This blog was created to keep our expanding audience informed about what is going on in the world of Open Textbooks and related topics. Please read and enjoy the posts. You are encouraged to add any comments that add to the discussion.
BCcampus, the educational technology and online learning service organization for higher education in British Columbia has promoted development and reuse of open educational resources (OER) within its 25 post-secondary campuses and partners since 2003. Headquartered in Vancouver, it has disbursed 9 million dollars through its Online Program Development Fund(OPDF) over the last 8 years. The OPDF encourages collaborative consortiums of British Columbia post-secondary institutions, national and international universities, K-12 districts, eLearning companies, and other non-profits to seek funds for the creation and re-use of online courses and learning objects leading to degrees, diplomas, and certificates. In 2011, it is funding projects as diverse as Aboriginal Early Childhood Education diplomas to British Columbia/China Contemporary Forest TED talks for a credit-bearing course preparing Chinese students to enter higher education programs in British Columbia.

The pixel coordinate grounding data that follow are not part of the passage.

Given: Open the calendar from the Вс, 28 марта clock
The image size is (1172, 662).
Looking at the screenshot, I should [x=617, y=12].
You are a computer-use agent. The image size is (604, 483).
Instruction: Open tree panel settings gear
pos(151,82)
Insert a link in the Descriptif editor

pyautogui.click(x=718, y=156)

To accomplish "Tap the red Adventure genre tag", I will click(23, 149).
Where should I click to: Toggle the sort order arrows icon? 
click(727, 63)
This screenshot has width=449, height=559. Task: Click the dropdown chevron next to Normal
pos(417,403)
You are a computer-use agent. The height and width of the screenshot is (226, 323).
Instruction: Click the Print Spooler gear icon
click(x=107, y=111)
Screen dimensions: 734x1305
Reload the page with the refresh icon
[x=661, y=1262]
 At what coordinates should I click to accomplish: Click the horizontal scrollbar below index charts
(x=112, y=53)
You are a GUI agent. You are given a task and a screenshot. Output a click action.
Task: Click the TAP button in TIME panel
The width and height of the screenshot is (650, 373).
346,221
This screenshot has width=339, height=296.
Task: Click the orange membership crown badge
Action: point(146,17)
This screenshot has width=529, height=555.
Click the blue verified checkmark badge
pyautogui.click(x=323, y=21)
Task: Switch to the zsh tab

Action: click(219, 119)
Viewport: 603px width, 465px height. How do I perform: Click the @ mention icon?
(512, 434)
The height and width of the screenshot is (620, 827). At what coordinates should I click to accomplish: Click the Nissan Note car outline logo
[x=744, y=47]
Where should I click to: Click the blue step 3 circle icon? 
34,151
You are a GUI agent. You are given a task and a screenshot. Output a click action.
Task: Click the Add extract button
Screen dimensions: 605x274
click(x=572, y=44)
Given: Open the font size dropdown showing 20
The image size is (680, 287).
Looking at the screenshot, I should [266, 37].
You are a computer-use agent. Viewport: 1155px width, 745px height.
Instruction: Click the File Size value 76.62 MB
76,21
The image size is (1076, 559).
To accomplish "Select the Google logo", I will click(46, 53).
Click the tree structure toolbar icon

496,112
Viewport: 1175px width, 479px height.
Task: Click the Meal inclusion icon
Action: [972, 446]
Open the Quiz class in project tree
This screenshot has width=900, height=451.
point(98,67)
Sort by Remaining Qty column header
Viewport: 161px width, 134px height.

Paul Stacey, Director of Communications, Stakeholder and Academic Relations and OPDF administrator was recently interviewed at Creative Commons about differences between OER projects funded through private foundation grants and public funds. Although the goal of expanding access to educational opportunities is the same, he identified several key differentiators between private and public funding: one regarding sustainable outcome objectives and the second around open licensing strategies. “The foundation’s primary responsibility is to the founder, while a government ministry’s primary responsibility is to its tax-paying citizens,” says Paul. The regional aspect of publicly funded projects leads to a focus and accountability to the citizens of that region whereas private foundations often have global and humanitarian goals. Furthermore, private OER grants often have a specific start and end date where as publicly funded initiatives are more concerned with ongoing program viability and thus may continue funding of operating costs.
Open licensing strategies also differ between privately and publicly funded OER materials. Foundation grants for OER have generally gone to a single prestigious institution that publishes existing lectures and course materials where as public funds are more likely to be awarded to a consortium of regional institutions to develop curricula for credit. This has lead to a continuum of open licensing strategies with foundation grants tending towards the more broadly applicable Creative Commons licenses recognized worldwide whereas publicly funded OER projects such as BCcampus use regionally recognized licenses derived from Creative Commons licensing but limiting reuse to consortium institutions.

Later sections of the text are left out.